Gilt das eigentlich auch heutzutage noch, dass man hinterher immer schlauer ist? Bitte gar nicht erst losüberlegen, es handelt sich um eine rhetorische Frage. Natürlich ist auch an mir nicht die Erkenntnis vorbeigelaufen, dass Mensch in unserer Zeit schon vorher schlauer ist – weit vorher. Erst neulich war dieses Schauspiel wieder millionenfach zu beobachten: Kaum hatte Bundes-Jogi sein vorläufiges Aufgebot für die kommende Europameisterschaft benannt, brach der Sturm auch schon los.
Der »ahnungslose Badener« hatte einmal mehr die falschen Leute auf seinen Zettel geschrieben und die wirklich wahren Heilsbringer des deutschen Fußballs einfach nicht berücksichtigt. So wird das nix mit dem Titel. Überhaupt nix. Garantiert. Es kann ja nicht immer so glücklich laufen wie vor zwei Jahren, als Deutschland trotz und nicht wegen des »Pullover-über-die-Schulter-Trägers« Weltmeister wurde. So der Tenor der Couch Coaches – vier Wochen vor Turnierbeginn. Noch kein Ball rollt, aber Schland ist schon sicher ausgeschieden. Leute, bitte.
Fußball ist fraglos zum Diskutieren da. Wie sonst sollte man die Zeit zwischen den Spielen totschlagen? Aber irgendwie hat sich der Ton solcher Diskussionen verändert. Wenn es denn überhaupt zur Diskussion kommt. Meist wird jeder Meinungsaustausch von vornherein in Großbuchstaben abgewürgt. Statt »Ich hätte eher Schmelzer nominiert.« heißt es »SCHMELZER!!!!1!«, statt »Ob sich Podolski noch einmal wird durchsetzen können?« lautet die Frage: »Was soll das Maskottchen Lululukas denn da???« Hauptsache, man ist das mal losgeworden, verdammte Scheiße!
Ganz im Ernst: Diese Simulation von Allwissenheit ohne jede Grundlage, dafür aber mit aggressivem Hintergrundrauschen nervt kolossal. Natürlich müssen wir alle gerade um ein großes Turnier herum über Fußball reden.
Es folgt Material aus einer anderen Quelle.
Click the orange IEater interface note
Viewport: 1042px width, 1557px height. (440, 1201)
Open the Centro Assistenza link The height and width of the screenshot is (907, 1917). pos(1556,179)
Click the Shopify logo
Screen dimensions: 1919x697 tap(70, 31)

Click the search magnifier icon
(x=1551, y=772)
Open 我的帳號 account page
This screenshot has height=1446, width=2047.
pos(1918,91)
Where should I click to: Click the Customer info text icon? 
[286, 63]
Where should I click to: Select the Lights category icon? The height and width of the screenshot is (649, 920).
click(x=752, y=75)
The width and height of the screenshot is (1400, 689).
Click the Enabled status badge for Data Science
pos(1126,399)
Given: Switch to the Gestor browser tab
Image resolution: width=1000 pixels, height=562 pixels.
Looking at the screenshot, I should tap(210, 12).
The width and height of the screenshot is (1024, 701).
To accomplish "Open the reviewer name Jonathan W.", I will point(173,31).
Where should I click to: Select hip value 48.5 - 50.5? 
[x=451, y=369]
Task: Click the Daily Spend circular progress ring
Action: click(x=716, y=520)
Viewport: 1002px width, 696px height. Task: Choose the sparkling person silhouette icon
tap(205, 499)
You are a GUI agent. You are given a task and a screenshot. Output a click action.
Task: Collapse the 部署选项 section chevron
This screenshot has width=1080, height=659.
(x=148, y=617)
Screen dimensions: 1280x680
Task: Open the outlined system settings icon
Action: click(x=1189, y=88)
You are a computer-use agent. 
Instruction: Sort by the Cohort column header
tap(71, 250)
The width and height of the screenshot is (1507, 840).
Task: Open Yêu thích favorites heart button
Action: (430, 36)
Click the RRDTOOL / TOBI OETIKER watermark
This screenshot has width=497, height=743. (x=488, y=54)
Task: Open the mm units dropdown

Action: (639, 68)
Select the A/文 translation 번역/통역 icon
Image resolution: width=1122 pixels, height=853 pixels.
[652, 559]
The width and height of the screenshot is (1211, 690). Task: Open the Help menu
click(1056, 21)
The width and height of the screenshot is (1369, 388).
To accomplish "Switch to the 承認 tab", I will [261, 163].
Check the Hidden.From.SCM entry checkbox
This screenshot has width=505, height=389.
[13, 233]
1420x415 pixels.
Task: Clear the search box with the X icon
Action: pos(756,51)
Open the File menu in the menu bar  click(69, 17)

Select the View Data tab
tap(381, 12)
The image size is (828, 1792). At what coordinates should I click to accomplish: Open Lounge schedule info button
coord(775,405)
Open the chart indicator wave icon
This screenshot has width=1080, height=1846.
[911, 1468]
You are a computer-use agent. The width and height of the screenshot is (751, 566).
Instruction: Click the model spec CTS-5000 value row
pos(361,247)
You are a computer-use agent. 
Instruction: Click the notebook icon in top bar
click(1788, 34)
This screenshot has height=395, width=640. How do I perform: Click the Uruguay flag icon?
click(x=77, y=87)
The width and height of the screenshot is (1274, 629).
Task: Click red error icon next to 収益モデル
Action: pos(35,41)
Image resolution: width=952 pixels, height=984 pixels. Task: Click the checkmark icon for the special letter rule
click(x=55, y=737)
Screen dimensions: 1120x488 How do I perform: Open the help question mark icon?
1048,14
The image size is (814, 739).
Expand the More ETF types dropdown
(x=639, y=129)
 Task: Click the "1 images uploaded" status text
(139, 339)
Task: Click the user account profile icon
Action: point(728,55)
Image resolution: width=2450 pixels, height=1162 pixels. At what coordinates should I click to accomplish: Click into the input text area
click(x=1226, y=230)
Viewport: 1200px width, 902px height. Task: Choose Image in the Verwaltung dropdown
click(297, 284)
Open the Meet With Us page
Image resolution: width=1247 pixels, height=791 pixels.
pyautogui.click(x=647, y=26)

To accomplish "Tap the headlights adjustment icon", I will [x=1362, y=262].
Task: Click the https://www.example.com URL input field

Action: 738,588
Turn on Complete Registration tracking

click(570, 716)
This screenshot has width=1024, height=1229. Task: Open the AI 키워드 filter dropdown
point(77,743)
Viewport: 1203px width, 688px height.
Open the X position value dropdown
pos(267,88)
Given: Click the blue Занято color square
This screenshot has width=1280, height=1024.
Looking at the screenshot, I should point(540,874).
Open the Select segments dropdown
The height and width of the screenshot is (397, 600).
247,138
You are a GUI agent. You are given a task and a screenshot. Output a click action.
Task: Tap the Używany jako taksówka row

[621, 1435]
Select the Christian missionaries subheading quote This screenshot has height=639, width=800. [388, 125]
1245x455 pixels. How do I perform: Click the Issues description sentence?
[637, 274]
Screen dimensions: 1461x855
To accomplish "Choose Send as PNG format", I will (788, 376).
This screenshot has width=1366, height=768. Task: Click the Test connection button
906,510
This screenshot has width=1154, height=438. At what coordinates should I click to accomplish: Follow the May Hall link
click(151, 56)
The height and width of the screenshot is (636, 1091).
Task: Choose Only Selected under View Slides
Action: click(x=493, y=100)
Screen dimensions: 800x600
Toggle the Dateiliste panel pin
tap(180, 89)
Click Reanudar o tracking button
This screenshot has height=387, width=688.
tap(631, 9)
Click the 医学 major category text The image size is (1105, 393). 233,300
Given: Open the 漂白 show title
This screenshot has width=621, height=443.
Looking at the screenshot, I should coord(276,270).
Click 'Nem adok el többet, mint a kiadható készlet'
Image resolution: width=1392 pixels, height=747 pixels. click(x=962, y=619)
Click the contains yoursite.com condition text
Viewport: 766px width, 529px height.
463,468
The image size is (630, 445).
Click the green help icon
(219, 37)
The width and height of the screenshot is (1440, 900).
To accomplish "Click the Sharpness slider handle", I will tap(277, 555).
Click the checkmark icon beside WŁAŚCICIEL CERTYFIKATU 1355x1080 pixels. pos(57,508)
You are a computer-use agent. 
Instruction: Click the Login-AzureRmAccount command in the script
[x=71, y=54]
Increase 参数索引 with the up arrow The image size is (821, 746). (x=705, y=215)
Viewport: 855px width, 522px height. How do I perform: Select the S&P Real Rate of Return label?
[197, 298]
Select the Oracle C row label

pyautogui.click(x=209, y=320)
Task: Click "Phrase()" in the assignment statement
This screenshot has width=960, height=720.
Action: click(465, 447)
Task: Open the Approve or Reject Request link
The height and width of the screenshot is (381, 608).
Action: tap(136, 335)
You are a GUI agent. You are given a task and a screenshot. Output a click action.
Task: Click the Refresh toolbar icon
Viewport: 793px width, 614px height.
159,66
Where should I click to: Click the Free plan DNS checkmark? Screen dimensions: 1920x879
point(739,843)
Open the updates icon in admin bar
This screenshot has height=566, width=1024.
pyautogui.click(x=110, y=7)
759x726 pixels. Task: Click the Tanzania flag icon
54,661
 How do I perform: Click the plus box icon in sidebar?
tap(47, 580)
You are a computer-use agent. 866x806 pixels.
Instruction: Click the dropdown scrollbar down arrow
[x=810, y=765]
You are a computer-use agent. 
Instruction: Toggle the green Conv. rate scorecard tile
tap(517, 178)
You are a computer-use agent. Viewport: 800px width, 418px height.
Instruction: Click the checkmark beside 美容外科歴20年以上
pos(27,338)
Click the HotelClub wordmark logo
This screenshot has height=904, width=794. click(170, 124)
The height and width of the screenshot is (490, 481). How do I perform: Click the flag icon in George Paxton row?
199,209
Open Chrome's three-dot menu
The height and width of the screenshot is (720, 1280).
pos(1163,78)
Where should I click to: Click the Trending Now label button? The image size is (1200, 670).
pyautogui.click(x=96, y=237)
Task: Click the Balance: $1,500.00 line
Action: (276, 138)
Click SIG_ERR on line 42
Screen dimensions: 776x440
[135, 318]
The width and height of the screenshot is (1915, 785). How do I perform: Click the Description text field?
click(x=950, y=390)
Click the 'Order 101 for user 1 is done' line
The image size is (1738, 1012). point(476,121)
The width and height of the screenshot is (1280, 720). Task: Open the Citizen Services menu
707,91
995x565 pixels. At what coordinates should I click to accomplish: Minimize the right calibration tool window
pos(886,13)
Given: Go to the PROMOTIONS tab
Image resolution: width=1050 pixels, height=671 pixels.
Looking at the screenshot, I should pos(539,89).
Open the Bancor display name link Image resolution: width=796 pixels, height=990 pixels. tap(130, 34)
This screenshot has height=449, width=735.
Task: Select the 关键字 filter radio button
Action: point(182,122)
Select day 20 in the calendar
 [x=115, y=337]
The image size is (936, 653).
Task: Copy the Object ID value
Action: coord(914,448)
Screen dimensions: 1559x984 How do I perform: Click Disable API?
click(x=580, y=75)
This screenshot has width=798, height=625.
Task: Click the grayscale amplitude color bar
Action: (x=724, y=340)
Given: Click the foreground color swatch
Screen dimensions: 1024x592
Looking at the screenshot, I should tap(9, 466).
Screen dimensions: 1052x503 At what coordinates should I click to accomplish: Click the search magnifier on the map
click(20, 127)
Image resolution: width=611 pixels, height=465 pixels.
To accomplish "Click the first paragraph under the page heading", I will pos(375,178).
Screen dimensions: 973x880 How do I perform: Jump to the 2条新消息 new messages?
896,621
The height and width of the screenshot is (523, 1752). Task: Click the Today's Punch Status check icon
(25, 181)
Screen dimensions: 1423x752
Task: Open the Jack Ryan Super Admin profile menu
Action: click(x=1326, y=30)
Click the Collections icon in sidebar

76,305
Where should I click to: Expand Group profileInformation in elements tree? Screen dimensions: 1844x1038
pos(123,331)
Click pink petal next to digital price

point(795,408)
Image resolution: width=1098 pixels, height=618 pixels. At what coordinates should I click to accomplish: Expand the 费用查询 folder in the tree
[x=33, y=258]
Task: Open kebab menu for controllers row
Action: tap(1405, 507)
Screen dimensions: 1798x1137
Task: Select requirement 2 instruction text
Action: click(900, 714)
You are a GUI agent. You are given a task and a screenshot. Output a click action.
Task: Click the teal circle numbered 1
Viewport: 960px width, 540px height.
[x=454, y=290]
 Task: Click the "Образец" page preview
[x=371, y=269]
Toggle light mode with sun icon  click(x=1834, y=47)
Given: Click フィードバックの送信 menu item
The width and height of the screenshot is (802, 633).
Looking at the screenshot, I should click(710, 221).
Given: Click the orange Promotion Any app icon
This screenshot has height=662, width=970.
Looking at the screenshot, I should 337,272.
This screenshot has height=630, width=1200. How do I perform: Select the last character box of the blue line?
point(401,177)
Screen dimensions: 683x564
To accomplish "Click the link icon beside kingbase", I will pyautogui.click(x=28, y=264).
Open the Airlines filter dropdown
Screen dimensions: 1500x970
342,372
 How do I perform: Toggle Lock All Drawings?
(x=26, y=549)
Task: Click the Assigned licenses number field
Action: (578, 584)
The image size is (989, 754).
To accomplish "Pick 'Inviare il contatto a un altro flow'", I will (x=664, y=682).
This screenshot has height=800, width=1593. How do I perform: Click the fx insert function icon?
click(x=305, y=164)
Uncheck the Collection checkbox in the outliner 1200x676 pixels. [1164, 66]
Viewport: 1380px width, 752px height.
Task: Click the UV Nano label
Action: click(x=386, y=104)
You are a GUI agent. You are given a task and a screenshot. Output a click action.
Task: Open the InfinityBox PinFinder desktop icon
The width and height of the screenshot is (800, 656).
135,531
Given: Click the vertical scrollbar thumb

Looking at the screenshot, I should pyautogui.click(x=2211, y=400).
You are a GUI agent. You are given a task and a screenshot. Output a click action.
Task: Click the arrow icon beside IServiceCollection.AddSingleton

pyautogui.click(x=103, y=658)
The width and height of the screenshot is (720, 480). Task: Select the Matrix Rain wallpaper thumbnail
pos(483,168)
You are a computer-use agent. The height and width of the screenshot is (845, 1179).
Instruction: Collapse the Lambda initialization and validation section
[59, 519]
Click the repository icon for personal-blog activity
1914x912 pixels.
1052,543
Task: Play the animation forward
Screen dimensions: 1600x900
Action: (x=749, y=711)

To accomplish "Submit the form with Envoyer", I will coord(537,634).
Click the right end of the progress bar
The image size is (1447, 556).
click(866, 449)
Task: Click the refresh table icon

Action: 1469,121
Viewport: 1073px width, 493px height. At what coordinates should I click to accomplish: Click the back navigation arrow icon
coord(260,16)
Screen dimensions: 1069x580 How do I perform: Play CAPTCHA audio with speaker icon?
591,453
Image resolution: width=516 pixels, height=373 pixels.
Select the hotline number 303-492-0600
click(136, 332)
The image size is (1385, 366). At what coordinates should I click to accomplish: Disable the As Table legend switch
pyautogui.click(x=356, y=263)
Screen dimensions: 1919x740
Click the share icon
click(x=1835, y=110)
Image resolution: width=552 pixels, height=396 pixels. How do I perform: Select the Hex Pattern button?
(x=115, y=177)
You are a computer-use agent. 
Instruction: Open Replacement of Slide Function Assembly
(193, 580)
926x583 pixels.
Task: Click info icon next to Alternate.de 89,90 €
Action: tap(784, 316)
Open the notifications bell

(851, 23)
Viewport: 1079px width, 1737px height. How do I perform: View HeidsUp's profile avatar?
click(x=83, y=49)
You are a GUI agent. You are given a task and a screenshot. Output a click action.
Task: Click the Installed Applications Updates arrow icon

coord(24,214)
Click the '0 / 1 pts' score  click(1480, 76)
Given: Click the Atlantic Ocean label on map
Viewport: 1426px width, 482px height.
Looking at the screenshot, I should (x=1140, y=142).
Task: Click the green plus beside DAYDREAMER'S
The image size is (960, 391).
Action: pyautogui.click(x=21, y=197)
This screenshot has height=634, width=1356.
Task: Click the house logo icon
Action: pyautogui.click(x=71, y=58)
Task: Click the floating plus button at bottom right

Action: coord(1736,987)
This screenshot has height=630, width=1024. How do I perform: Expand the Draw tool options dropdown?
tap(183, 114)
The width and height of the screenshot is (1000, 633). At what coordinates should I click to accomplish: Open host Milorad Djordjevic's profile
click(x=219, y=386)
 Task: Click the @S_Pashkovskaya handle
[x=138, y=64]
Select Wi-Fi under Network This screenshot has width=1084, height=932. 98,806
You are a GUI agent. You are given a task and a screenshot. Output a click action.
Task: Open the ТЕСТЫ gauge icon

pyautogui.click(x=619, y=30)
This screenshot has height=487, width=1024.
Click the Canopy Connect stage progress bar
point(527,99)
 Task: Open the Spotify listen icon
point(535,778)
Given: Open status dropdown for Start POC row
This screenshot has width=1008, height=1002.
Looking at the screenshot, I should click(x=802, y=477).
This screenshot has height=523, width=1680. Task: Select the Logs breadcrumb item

Aber eben über Fußball. Und irgendwie miteinander. Und mit dem Hauch einer Chance auf Spaß. Sonst können das all die Social-Media-Bundestrainer auch einfach wieder ihrem Hund vom Sofa runter erzählen. Dem war das total egal, ob man hinterher schlauer war. Oder vorher. Oder gar nicht.
Für die Juni-Ausgabe des Bonner Stadtmagazins »Schnüss« haben Kollegin Gitta und ich unsere Meinungen zu den Millionen Bundestrainern auf ihren Sofas abgeglichen. Bei ihr kamen die Allesvorherwisser deutlich besser weg.